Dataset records
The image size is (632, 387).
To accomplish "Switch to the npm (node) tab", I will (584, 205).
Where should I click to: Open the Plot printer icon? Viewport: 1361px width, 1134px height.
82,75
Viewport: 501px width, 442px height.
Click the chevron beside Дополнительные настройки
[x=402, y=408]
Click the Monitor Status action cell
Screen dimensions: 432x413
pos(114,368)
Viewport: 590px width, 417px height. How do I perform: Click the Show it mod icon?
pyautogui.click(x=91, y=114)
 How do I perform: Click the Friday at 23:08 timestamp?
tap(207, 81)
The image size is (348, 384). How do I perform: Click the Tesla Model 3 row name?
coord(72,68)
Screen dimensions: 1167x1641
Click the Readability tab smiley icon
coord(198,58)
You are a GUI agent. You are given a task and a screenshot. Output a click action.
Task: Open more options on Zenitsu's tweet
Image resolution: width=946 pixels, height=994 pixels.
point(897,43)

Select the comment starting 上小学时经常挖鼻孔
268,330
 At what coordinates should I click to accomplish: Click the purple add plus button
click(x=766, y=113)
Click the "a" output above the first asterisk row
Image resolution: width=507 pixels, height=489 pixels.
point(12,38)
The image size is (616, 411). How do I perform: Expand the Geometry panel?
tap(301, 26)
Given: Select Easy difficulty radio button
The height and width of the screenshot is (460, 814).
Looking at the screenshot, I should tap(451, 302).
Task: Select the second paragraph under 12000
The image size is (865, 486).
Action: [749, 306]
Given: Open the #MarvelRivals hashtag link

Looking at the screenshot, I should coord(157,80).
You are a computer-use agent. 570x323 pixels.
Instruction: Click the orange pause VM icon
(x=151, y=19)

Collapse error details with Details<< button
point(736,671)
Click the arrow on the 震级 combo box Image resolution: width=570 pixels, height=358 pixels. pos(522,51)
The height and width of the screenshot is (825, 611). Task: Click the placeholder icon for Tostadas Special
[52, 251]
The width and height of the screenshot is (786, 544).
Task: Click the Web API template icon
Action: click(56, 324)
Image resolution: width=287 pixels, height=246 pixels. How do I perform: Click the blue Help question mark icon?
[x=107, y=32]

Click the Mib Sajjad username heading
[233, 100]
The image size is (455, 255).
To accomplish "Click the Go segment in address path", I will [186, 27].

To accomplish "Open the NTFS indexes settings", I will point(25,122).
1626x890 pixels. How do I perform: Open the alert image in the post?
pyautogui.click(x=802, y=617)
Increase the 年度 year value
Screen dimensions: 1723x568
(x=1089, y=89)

:: WHAT THIS TASK INVOLVES ::
Copy out all of the data. Keep every word unchanged.

:: SOLVED EXERCISE ::
The image size is (632, 387).
To accomplish "Switch to the npm (node) tab", I will (584, 205).
Where should I click to: Open the Plot printer icon? Viewport: 1361px width, 1134px height.
82,75
Viewport: 501px width, 442px height.
Click the chevron beside Дополнительные настройки
[x=402, y=408]
Click the Monitor Status action cell
Screen dimensions: 432x413
pos(114,368)
Viewport: 590px width, 417px height. How do I perform: Click the Show it mod icon?
pyautogui.click(x=91, y=114)
 How do I perform: Click the Friday at 23:08 timestamp?
tap(207, 81)
The image size is (348, 384). How do I perform: Click the Tesla Model 3 row name?
coord(72,68)
Screen dimensions: 1167x1641
Click the Readability tab smiley icon
coord(198,58)
You are a GUI agent. You are given a task and a screenshot. Output a click action.
Task: Open more options on Zenitsu's tweet
Image resolution: width=946 pixels, height=994 pixels.
point(897,43)

Select the comment starting 上小学时经常挖鼻孔
268,330
 At what coordinates should I click to accomplish: Click the purple add plus button
click(x=766, y=113)
Click the "a" output above the first asterisk row
Image resolution: width=507 pixels, height=489 pixels.
point(12,38)
The image size is (616, 411). How do I perform: Expand the Geometry panel?
tap(301, 26)
Given: Select Easy difficulty radio button
The height and width of the screenshot is (460, 814).
Looking at the screenshot, I should tap(451, 302).
Task: Select the second paragraph under 12000
The image size is (865, 486).
Action: [749, 306]
Given: Open the #MarvelRivals hashtag link

Looking at the screenshot, I should coord(157,80).
You are a computer-use agent. 570x323 pixels.
Instruction: Click the orange pause VM icon
(x=151, y=19)

Collapse error details with Details<< button
point(736,671)
Click the arrow on the 震级 combo box Image resolution: width=570 pixels, height=358 pixels. pos(522,51)
The height and width of the screenshot is (825, 611). Task: Click the placeholder icon for Tostadas Special
[52, 251]
The width and height of the screenshot is (786, 544).
Task: Click the Web API template icon
Action: click(56, 324)
Image resolution: width=287 pixels, height=246 pixels. How do I perform: Click the blue Help question mark icon?
[x=107, y=32]

Click the Mib Sajjad username heading
[233, 100]
The image size is (455, 255).
To accomplish "Click the Go segment in address path", I will [186, 27].

To accomplish "Open the NTFS indexes settings", I will point(25,122).
1626x890 pixels. How do I perform: Open the alert image in the post?
pyautogui.click(x=802, y=617)
Increase the 年度 year value
Screen dimensions: 1723x568
(x=1089, y=89)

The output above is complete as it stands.